The problem asks us to evaluate the square root of 288 divided by the square root of 128. This can be written as $$\frac{\sqrt{288}}{\sqrt{128}}$$.

**step2** Rewriting the expression

When we have the square root of one number divided by the square root of another number, we can write it as the square root of the division of the two numbers. So, $$\frac{\sqrt{288}}{\sqrt{128}} = \sqrt{\frac{288}{128}}$$.

**step3** Simplifying the fraction inside the square root

Now, we need to simplify the fraction $$\frac{288}{128}$$. We can do this by dividing both the numerator and the denominator by common factors.
First, divide both numbers by 2:
$$288 \div 2 = 144$$
$$128 \div 2 = 64$$
So the fraction becomes $$\frac{144}{64}$$.
Next, divide both numbers by 2 again:
$$144 \div 2 = 72$$
$$64 \div 2 = 32$$
So the fraction becomes $$\frac{72}{32}$$.
Next, divide both numbers by 2 again:
$$72 \div 2 = 36$$
$$32 \div 2 = 16$$
So the fraction becomes $$\frac{36}{16}$$.
Next, divide both numbers by 2 again:
$$36 \div 2 = 18$$
$$16 \div 2 = 8$$
So the fraction becomes $$\frac{18}{8}$$.
Finally, divide both numbers by 2 again:
$$18 \div 2 = 9$$
$$8 \div 2 = 4$$
So the simplified fraction is $$\frac{9}{4}$$.

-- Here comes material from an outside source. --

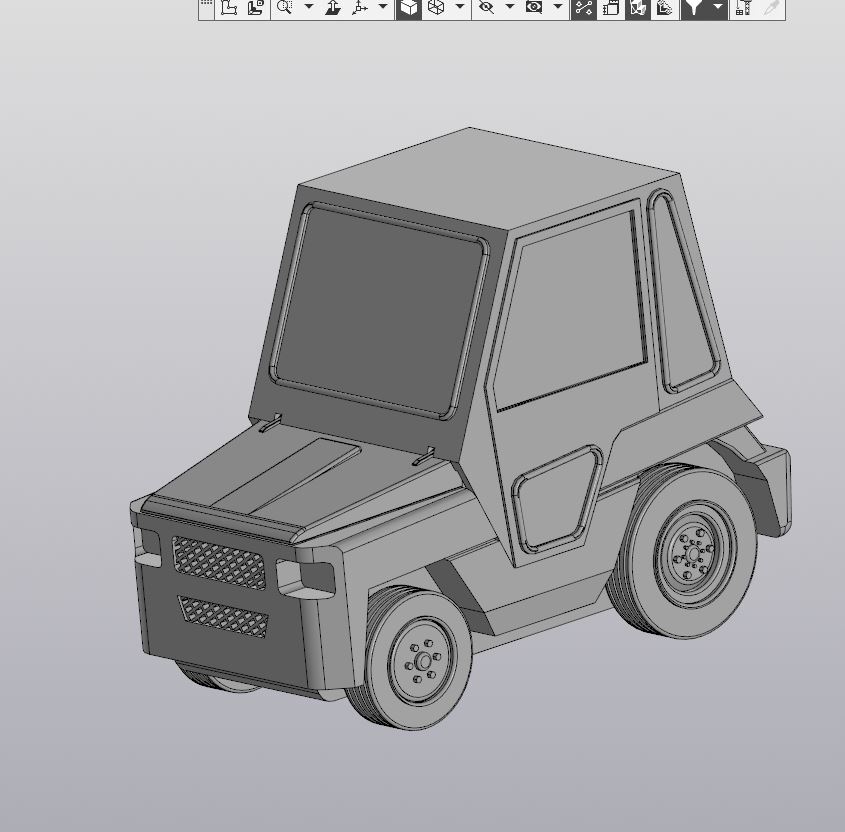Click the upward arrow view-normal icon

point(333,8)
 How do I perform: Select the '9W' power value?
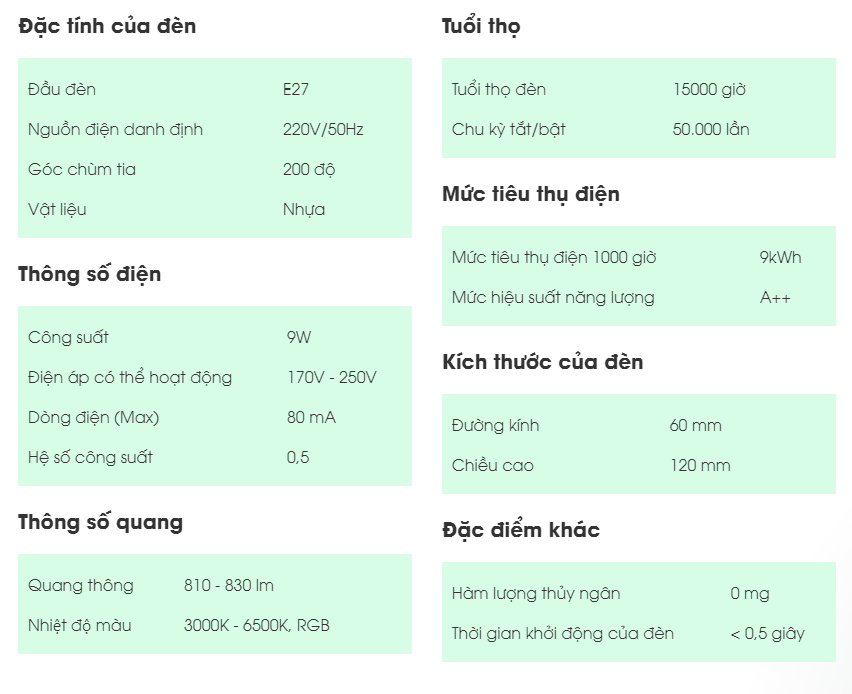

**step4** Evaluating the square root of the simplified fraction

Now we need to find the square root of the simplified fraction, which is $$\sqrt{\frac{9}{4}}$$.
To find the square root of a fraction, we find the square root of the numerator and the square root of the denominator separately.
The square root of 9 is 3, because $$3 \times 3 = 9$$.
The square root of 4 is 2, because $$2 \times 2 = 4$$.
Therefore, $$\sqrt{\frac{9}{4}} = \frac{\sqrt{9}}{\sqrt{4}} = \frac{3}{2}$$.